──────── Source material ────────
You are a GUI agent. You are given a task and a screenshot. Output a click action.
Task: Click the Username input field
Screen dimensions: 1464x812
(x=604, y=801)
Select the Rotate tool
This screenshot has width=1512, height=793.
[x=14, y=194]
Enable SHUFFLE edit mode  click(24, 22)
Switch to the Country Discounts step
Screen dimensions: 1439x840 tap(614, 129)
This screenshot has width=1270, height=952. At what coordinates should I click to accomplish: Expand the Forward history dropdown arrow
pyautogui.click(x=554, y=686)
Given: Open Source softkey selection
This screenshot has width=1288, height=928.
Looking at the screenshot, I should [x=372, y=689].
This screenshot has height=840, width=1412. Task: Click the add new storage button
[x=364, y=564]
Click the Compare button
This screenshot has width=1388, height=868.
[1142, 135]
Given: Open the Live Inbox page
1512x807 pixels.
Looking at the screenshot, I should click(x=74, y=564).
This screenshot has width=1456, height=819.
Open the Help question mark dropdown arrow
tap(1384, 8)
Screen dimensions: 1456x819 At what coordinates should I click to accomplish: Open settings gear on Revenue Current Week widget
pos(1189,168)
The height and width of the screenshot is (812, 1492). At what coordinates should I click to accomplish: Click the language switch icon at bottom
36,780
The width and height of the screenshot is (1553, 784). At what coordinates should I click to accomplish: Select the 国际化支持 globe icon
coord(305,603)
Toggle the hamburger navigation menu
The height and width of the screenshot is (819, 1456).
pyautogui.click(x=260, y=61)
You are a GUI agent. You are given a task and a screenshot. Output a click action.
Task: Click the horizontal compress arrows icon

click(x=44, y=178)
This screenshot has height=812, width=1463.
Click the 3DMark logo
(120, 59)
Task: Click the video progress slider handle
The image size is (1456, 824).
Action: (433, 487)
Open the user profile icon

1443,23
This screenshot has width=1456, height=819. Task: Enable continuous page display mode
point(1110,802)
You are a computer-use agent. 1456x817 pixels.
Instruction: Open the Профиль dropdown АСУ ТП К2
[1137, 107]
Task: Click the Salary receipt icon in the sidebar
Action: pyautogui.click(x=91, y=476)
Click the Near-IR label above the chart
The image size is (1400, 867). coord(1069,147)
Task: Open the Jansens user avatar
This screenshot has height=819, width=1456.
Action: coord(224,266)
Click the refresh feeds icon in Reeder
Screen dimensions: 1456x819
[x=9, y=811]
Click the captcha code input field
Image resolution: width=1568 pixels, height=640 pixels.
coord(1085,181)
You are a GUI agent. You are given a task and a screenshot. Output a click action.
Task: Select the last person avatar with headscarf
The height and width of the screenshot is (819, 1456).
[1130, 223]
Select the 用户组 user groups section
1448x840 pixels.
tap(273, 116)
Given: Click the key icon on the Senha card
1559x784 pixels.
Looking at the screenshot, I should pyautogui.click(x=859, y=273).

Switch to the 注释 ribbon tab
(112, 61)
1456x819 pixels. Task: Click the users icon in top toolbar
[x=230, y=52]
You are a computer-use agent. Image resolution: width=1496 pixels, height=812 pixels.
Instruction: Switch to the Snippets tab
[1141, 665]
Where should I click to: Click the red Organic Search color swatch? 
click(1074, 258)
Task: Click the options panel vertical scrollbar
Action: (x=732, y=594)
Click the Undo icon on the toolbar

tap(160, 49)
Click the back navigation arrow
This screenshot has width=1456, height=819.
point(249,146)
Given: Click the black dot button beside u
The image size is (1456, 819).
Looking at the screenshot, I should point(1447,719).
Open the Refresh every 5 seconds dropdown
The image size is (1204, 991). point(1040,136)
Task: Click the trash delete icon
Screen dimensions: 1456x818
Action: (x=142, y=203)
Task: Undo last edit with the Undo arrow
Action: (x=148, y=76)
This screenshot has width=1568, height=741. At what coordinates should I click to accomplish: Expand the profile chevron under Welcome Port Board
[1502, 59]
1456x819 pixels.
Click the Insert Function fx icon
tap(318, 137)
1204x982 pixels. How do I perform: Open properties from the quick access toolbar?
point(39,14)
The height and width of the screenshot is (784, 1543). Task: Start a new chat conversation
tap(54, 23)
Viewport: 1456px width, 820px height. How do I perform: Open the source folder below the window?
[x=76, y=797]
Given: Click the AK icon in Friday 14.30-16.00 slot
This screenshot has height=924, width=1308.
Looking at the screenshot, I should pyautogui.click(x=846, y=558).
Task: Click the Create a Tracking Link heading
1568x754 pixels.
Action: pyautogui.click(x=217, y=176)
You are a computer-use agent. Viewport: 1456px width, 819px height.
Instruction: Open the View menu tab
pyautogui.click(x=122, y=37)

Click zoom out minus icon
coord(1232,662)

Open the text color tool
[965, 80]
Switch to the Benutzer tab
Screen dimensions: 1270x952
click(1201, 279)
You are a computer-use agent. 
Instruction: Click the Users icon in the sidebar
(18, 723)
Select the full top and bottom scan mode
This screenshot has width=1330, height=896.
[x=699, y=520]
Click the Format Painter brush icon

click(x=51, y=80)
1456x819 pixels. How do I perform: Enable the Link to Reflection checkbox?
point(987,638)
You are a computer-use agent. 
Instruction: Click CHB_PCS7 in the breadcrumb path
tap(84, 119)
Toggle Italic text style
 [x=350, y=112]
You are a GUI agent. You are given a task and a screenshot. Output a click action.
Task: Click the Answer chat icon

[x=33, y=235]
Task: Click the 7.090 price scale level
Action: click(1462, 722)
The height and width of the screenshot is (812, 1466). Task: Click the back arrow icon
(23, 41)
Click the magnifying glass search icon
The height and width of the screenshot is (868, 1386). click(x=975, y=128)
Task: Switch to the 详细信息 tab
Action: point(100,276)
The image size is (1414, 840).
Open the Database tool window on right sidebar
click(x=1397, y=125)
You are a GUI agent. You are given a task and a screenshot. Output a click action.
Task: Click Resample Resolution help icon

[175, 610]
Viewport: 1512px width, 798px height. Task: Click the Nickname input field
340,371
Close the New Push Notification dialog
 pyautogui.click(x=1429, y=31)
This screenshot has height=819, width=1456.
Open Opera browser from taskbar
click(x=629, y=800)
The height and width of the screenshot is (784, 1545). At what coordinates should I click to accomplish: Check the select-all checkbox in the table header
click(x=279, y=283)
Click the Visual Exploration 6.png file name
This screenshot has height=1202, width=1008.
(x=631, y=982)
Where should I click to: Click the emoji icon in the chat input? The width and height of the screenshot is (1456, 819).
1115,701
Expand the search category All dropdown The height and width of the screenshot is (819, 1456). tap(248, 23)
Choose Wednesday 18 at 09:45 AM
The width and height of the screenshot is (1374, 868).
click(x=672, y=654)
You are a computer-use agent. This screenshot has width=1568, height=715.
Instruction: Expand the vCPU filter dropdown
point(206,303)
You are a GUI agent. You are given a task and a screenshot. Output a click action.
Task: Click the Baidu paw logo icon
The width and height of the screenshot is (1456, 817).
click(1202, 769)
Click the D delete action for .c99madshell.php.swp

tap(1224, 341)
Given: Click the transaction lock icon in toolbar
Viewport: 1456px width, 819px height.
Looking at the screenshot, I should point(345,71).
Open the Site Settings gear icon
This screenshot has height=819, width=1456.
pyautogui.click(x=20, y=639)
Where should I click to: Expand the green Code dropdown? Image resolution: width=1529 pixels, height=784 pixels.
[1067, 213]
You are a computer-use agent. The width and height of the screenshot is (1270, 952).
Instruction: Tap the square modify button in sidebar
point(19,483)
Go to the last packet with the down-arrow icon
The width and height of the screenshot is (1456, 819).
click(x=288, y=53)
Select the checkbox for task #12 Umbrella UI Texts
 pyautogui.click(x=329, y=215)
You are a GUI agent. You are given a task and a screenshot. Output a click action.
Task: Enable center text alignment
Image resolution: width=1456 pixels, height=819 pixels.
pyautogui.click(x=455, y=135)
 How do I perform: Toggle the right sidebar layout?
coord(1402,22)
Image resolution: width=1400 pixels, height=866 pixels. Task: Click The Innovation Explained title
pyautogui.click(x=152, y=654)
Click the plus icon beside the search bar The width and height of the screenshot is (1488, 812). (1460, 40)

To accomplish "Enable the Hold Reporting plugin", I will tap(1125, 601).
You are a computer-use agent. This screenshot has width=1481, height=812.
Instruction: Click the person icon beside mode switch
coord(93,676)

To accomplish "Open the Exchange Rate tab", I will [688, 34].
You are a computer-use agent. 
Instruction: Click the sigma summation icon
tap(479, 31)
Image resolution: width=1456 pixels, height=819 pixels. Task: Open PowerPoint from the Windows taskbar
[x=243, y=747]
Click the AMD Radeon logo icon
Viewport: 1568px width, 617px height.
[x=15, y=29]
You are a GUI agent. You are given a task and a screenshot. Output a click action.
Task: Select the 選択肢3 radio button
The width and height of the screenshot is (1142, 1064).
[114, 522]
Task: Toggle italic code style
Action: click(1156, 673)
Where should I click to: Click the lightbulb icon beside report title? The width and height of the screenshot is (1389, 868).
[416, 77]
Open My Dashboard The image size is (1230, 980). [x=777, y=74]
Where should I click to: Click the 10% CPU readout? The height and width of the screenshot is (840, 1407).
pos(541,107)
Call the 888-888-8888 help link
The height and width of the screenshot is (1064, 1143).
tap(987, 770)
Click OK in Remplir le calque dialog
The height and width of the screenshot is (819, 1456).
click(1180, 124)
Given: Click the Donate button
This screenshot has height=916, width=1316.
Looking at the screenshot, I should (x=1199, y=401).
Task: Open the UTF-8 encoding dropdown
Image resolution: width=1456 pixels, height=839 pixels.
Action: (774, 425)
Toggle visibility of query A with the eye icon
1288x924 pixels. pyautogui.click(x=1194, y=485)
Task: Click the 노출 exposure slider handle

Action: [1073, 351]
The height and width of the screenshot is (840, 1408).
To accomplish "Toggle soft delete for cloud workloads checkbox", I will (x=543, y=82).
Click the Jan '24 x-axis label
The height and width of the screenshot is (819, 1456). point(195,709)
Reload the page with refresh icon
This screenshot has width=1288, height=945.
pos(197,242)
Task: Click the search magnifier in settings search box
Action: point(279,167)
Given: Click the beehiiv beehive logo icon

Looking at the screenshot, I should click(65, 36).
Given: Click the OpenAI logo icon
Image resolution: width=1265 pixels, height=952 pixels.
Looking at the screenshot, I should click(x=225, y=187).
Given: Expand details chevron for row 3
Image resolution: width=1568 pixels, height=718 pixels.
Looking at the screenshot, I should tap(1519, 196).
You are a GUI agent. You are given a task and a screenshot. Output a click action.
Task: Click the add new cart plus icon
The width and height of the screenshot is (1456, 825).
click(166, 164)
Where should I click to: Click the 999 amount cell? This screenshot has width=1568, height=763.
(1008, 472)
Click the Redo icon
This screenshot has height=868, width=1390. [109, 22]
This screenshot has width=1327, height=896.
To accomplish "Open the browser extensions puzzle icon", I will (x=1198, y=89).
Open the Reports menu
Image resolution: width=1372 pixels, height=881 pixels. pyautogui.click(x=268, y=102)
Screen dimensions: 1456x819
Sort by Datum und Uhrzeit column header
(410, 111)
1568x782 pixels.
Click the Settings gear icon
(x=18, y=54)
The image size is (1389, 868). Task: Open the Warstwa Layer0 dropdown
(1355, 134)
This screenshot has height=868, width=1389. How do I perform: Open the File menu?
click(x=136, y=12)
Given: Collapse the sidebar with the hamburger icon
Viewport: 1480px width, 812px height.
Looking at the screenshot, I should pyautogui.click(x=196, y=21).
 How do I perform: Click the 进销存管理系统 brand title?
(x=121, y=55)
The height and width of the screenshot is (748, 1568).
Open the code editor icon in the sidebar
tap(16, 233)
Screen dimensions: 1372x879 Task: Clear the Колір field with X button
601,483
────────
*What the task asks:*
Would you please filter the lines above and copy every one that includes "plus"?

*Final answer:*
Click the plus icon beside the search bar The width and height of the screenshot is (1488, 812). (1460, 40)
Task: Click the add new cart plus icon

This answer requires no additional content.